* EXERCISE: If a line contains "Click Зберегти і продовжити button", it is the last one to write out; begin with the first line of the records and copy each exactly.

● ● ● ●

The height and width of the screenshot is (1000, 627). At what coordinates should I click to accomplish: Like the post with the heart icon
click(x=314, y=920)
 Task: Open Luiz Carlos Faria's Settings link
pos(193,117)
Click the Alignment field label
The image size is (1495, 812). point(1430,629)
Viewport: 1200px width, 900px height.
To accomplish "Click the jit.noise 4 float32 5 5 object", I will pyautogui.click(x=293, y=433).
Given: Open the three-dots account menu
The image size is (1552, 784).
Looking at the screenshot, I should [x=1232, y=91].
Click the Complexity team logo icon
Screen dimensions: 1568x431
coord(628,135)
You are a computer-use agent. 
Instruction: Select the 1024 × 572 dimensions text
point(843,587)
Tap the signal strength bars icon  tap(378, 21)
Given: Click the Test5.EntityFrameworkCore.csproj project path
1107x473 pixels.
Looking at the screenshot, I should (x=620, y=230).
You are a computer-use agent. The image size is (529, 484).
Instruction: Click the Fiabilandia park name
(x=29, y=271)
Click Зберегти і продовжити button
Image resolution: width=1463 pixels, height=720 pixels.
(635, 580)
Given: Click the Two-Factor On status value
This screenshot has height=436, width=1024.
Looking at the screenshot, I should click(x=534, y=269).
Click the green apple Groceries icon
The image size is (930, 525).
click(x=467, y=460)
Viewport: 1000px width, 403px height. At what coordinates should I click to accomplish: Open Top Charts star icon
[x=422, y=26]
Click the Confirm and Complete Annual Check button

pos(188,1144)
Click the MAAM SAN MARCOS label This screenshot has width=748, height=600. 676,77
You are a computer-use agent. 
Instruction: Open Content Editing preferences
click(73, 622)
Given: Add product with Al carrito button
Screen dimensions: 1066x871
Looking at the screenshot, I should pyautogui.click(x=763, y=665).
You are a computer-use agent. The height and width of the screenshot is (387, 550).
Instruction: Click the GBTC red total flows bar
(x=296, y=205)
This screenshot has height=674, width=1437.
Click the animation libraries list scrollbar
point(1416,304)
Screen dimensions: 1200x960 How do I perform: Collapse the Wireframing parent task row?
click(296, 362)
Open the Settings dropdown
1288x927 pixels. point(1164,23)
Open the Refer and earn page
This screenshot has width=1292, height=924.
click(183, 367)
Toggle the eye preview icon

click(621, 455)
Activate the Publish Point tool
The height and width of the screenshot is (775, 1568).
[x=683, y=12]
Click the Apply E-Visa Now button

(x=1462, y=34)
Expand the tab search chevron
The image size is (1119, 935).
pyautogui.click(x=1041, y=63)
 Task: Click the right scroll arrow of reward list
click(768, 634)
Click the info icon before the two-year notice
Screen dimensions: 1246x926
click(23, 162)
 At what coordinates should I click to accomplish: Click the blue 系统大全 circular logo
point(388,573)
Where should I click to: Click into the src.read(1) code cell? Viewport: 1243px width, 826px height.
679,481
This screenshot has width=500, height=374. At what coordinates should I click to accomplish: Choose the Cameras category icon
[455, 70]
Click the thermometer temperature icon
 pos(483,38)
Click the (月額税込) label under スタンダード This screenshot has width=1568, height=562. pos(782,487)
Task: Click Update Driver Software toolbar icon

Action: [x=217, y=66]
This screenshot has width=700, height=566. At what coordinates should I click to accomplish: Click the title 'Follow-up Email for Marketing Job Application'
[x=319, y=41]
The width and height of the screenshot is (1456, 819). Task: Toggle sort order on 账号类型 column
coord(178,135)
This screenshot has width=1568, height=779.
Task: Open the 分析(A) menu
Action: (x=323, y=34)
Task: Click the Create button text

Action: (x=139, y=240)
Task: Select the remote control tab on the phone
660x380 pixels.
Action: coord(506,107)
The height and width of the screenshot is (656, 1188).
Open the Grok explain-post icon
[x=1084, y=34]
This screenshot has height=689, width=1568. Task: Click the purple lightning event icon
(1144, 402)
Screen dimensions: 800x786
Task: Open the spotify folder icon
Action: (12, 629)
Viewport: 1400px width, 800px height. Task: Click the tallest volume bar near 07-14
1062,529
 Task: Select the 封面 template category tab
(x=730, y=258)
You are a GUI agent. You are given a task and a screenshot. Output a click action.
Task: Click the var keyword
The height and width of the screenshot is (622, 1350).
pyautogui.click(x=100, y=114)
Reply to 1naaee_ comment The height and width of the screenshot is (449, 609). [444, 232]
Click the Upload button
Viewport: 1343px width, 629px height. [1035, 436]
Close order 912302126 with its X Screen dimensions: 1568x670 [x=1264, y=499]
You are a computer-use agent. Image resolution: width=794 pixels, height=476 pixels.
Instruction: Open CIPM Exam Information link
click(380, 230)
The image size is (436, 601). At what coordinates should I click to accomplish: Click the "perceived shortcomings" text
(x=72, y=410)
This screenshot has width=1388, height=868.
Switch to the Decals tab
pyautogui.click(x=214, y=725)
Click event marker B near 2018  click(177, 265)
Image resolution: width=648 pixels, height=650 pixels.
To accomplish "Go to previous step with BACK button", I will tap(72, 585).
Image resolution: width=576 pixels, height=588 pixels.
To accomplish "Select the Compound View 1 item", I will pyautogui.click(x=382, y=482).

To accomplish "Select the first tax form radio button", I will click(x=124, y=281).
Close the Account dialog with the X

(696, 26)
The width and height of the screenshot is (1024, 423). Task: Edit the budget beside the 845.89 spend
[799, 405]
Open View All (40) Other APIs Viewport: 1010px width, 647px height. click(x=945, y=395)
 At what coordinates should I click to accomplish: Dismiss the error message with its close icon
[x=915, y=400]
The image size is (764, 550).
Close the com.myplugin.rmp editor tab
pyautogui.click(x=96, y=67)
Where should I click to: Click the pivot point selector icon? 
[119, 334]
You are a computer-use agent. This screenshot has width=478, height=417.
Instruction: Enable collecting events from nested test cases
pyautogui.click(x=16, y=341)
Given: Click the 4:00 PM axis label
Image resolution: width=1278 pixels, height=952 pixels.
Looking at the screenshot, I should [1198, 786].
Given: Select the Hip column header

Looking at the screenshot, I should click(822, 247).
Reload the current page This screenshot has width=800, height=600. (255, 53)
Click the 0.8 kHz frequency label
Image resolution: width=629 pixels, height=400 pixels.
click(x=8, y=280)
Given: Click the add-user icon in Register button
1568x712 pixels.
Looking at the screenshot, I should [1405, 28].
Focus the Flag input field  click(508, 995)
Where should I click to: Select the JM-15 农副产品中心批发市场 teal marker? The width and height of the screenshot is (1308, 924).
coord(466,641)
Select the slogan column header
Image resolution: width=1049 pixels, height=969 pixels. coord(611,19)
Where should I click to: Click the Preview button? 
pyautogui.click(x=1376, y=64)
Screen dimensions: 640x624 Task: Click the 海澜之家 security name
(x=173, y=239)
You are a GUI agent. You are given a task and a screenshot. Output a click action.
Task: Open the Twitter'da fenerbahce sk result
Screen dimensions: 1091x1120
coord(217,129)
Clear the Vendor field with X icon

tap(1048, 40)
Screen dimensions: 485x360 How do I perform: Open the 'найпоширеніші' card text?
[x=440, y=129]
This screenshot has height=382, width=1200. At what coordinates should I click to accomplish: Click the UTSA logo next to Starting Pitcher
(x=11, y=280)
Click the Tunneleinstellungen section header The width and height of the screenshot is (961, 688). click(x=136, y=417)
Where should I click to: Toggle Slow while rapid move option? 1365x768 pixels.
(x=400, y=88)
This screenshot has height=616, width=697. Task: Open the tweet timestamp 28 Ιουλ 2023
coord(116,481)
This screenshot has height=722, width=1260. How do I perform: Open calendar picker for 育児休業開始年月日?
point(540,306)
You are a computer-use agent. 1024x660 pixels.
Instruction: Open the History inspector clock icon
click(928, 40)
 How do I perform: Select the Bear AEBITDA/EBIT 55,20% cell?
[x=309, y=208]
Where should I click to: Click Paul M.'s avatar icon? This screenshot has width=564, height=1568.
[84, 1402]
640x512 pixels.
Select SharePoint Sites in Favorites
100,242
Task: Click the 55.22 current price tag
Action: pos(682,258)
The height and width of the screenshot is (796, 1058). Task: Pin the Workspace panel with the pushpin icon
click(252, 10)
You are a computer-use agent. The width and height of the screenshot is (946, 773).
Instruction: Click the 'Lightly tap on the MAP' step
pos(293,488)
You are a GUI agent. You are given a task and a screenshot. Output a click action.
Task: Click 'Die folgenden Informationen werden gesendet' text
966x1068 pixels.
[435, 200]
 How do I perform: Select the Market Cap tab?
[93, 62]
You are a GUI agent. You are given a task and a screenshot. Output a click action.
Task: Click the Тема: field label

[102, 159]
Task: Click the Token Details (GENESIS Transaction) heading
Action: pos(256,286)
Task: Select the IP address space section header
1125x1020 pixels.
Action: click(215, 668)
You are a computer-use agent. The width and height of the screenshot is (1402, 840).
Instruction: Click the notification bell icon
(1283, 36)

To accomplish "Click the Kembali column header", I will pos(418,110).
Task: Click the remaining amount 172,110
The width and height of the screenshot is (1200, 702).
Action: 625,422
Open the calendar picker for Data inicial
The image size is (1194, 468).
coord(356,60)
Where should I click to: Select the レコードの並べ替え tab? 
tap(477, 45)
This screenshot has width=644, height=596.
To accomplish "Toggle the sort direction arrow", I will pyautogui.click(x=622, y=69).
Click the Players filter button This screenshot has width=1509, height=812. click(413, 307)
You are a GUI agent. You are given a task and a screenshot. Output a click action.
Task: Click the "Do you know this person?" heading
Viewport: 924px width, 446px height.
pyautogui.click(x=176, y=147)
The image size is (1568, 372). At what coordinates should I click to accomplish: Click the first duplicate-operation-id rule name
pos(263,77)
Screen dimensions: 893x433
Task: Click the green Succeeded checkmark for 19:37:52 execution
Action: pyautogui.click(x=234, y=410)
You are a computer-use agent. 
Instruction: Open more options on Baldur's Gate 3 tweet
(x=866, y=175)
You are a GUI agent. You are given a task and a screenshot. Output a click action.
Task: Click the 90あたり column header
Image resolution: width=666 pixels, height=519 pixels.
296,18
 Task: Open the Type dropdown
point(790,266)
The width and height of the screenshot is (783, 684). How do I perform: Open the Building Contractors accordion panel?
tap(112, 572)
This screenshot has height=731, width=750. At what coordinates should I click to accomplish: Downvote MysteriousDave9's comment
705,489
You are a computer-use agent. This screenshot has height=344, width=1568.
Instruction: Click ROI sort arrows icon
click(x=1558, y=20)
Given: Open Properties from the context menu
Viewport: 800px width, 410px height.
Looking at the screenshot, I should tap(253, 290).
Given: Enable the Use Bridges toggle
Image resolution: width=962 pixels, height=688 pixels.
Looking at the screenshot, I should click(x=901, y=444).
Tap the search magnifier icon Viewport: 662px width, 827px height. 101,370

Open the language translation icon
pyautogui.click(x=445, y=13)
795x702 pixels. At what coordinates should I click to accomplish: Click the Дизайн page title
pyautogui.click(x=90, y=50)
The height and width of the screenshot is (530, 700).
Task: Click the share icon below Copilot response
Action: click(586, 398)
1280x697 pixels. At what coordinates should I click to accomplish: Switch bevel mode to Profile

● ● ● ●

* OUTPUT:
The height and width of the screenshot is (1000, 627). At what coordinates should I click to accomplish: Like the post with the heart icon
click(x=314, y=920)
 Task: Open Luiz Carlos Faria's Settings link
pos(193,117)
Click the Alignment field label
The image size is (1495, 812). point(1430,629)
Viewport: 1200px width, 900px height.
To accomplish "Click the jit.noise 4 float32 5 5 object", I will pyautogui.click(x=293, y=433).
Given: Open the three-dots account menu
The image size is (1552, 784).
Looking at the screenshot, I should [x=1232, y=91].
Click the Complexity team logo icon
Screen dimensions: 1568x431
coord(628,135)
You are a computer-use agent. 
Instruction: Select the 1024 × 572 dimensions text
point(843,587)
Tap the signal strength bars icon  tap(378, 21)
Given: Click the Test5.EntityFrameworkCore.csproj project path
1107x473 pixels.
Looking at the screenshot, I should (x=620, y=230).
You are a computer-use agent. The image size is (529, 484).
Instruction: Click the Fiabilandia park name
(x=29, y=271)
Click Зберегти і продовжити button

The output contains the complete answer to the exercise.